Parameter for calculation of the pathway
Definition of rotable bonds
The rotable bonds of histaprodifen are illustrated in Fig. 6.
Initialization parameters
For our minimization with GROMACS 3.2 [21], the internal GROMACS force field ffG53A6 [24] was used. The parameters for the LigPath algorithm are given in Table 1.
Changes on the surrounding medium
The surrounding medium (POPC lipid bilayer, water, sodium and chloride ions) was included during the whole calculation.

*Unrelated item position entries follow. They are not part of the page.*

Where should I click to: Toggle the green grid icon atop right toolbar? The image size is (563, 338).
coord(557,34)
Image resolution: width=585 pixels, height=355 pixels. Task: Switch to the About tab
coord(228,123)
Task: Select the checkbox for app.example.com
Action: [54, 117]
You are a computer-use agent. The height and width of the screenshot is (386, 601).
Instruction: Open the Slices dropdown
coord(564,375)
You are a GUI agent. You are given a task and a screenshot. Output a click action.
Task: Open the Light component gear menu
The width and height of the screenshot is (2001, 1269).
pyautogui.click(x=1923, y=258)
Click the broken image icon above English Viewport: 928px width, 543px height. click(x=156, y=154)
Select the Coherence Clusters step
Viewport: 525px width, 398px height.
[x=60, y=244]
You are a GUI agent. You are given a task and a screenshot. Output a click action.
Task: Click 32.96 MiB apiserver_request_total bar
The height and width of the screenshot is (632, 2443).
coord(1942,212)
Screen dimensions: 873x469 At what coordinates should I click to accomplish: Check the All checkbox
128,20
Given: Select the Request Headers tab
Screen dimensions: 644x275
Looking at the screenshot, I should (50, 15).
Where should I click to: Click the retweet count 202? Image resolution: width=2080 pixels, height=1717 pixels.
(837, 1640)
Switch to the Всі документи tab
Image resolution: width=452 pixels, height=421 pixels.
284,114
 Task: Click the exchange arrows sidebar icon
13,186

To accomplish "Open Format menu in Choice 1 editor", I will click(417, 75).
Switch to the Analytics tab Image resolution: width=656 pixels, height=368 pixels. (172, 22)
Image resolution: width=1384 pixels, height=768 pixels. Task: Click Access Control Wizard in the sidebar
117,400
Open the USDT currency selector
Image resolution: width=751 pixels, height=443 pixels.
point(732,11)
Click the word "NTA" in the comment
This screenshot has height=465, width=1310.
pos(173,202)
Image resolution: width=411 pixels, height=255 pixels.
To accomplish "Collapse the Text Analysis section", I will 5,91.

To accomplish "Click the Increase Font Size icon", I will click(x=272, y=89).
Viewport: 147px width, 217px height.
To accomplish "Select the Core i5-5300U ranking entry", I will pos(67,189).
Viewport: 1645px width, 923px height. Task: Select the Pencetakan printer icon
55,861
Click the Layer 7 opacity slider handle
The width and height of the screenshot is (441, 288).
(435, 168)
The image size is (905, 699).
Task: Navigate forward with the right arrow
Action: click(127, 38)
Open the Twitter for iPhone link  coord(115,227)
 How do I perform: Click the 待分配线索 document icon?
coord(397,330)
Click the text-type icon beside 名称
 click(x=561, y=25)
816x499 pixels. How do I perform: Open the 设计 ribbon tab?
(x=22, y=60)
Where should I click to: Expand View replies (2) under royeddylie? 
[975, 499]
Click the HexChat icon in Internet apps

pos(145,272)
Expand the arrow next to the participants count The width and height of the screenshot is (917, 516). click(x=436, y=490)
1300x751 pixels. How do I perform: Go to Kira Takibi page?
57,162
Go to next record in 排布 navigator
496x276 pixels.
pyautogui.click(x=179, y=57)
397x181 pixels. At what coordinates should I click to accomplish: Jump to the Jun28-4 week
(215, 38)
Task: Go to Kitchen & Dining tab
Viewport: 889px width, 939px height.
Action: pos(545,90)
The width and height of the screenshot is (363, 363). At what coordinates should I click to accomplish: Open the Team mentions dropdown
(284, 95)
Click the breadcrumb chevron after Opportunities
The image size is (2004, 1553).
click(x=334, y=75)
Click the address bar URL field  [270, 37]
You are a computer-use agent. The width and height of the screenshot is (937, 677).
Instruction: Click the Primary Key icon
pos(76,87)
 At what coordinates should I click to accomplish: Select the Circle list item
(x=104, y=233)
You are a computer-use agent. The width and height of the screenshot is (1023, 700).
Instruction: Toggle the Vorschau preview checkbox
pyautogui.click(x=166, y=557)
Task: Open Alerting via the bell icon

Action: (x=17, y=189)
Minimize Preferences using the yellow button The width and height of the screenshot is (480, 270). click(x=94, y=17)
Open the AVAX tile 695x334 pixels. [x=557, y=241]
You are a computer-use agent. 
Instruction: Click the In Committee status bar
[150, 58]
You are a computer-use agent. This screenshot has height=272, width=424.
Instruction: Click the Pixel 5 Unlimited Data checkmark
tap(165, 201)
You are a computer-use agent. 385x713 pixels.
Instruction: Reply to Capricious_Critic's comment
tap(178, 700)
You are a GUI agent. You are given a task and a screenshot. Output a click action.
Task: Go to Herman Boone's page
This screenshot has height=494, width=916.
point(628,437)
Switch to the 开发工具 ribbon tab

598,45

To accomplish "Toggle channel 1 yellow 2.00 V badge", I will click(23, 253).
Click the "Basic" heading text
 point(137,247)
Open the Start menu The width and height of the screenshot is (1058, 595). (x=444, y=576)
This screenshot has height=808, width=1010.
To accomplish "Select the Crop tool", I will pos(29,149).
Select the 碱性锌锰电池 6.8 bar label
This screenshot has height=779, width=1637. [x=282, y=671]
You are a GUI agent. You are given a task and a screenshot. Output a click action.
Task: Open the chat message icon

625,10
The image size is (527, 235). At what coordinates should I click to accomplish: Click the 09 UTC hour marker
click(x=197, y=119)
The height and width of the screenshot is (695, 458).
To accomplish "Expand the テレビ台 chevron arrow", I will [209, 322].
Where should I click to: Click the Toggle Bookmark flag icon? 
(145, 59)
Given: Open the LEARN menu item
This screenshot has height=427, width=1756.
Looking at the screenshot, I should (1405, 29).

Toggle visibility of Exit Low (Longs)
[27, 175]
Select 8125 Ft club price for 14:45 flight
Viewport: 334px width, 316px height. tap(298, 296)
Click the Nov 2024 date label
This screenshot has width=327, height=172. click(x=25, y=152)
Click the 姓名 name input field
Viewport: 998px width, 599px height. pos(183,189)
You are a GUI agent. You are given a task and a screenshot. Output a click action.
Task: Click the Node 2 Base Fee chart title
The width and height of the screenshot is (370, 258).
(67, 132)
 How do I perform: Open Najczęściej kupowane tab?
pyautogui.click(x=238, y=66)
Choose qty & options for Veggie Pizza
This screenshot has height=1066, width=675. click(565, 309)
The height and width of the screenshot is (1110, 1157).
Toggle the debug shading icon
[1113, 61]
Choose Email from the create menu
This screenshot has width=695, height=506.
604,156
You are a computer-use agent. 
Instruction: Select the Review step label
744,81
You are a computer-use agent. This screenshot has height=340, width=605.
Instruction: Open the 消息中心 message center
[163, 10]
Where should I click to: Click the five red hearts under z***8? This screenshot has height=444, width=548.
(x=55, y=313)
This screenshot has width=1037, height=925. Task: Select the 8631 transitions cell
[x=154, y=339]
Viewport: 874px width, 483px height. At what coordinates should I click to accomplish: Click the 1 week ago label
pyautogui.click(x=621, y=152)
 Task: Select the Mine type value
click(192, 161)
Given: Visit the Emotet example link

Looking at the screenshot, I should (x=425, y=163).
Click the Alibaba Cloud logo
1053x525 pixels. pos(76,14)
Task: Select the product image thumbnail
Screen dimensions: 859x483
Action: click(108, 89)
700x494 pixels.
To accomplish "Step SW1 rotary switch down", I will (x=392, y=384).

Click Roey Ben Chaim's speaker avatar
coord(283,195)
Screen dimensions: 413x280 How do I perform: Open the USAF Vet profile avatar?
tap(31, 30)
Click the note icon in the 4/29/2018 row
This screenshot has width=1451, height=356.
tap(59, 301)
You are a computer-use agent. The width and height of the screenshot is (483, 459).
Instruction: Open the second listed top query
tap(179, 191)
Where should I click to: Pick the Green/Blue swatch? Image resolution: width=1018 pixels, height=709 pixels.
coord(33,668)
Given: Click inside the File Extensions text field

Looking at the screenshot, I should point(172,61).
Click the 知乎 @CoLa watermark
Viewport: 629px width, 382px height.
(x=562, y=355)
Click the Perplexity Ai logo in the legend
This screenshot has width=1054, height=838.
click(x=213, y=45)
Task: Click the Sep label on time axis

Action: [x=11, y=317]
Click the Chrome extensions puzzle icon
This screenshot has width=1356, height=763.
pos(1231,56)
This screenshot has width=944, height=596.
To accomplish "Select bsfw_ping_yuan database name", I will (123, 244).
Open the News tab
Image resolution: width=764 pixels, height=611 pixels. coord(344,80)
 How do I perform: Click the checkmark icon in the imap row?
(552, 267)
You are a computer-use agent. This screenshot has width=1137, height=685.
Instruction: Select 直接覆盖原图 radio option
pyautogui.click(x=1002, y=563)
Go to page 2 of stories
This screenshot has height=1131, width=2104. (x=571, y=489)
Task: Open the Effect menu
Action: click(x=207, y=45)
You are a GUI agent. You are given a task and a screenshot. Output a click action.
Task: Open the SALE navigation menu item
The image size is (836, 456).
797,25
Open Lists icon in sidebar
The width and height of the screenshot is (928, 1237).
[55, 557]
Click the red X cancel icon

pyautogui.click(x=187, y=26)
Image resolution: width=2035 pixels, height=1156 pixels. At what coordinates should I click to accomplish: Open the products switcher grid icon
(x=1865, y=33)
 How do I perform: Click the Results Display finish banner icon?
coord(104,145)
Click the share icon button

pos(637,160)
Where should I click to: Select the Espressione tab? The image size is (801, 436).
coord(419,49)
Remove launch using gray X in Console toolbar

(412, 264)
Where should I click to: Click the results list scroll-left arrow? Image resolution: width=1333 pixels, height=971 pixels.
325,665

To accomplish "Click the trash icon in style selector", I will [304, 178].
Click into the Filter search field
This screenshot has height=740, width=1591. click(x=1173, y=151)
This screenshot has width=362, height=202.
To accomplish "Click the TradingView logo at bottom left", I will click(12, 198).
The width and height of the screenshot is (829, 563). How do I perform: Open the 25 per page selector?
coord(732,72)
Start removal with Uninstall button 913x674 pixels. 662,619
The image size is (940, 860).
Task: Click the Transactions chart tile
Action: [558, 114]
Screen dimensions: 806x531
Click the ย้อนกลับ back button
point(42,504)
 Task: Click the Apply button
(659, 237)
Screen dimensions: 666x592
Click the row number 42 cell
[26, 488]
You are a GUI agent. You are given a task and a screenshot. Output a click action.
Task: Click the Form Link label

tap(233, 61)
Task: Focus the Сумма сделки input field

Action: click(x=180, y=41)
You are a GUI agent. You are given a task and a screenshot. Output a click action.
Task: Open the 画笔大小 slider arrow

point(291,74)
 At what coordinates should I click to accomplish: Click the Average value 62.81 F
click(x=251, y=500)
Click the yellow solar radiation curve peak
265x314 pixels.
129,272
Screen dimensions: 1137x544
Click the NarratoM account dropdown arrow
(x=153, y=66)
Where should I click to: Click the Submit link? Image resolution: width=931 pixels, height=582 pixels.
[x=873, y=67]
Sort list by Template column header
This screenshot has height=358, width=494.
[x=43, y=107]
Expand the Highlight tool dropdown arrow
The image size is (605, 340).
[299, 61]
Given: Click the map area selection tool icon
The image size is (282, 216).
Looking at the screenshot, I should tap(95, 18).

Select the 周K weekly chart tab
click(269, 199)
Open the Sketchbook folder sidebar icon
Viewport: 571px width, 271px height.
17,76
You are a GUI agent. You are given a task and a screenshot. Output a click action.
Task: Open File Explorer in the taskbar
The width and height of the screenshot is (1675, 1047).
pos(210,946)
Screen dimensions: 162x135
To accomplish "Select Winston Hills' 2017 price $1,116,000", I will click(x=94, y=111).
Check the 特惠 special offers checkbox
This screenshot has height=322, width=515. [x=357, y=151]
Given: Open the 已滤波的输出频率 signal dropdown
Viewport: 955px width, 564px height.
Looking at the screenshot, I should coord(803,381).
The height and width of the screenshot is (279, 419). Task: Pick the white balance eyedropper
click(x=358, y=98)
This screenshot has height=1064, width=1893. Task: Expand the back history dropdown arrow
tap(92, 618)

The only changes in solvent/lipid positions were introduced by the minimization steps, whereby no solvent clashes were observed.
Calculation of the starting structure
To guarantee an optimal orientation of the amino-acid side chains, the whole simulation box was first minimized using the LigPath algorithm, with the initialization parameter set to run0 (Table 1), setting the characteristic variables Δr, Δα, Δβ and Δγ to zero. Within the first 100 generations the potential energy of the whole simulation box decreased rapidly from about −7.9×105 kJ mol−1 to about −8.34×105 kJ mol−1. During the next 900 generations the potential energy varied slightly down to −8.4×105 kJ mol−1 (Fig. 7). As source structure for the pathway calculation for the histaprodifen, the last structure resulting from the minimization cycle was used.
Definition of the destination structure
The destination structure is based on the binding mode, which has been described for histaprodifen at the human H1R by Elz et al. [18] In analogy, the binding mode for histaprodifen at the gpH1R was modeled with Sybyl [28]. The histaprodifen interacts with the amino acids Asp116, Tyr117, Ile124, Trp167, Phe208, Pro211, Phe429, Tyr432, Phe433 and Phe436 in the binding pocket of the gpH1R. The resulting coordinates for the histaprodifen relative to the coordinates of the gpH1R were used as destination structure in the pathway calculation.
Results and discussion
The algorithm described allows the calculation of the pathway of histaprodifen into the proposed binding pocket of the gpH1R. The calculations were carried out including the environment (lipid bilayer and extracellular and intracellular water). Neglecting the environment destroys the ternary structure of the GPCR during the calculation, so constraints on the backbone atoms would have to be set. However, this would lead to an artificial impact on the system. Thus, the inclusion of the environment leads to a natural stabilization of the ternary structure without loosing flexibility of the receptor. The quality of the resulting receptor structures was checked with the help of ramachandran plots.
Figure 7 shows the potential-energy curves for minimization of the simulation box (run0) and additionally for the five pathway calculations (run1 to run5). During the first 1,500 generations without ligand penetration, the potential energy leads smoothly into a limit. When ligand penetration is allowed (starting with generation no. 1,500), the potential energy decreases rapidly until the ligand reaches the proposed binding pocket. Variations in initialization parameters lead to deviations in the energy range of about 5%, based on different orientations of the ligand or the amino-acid side chains.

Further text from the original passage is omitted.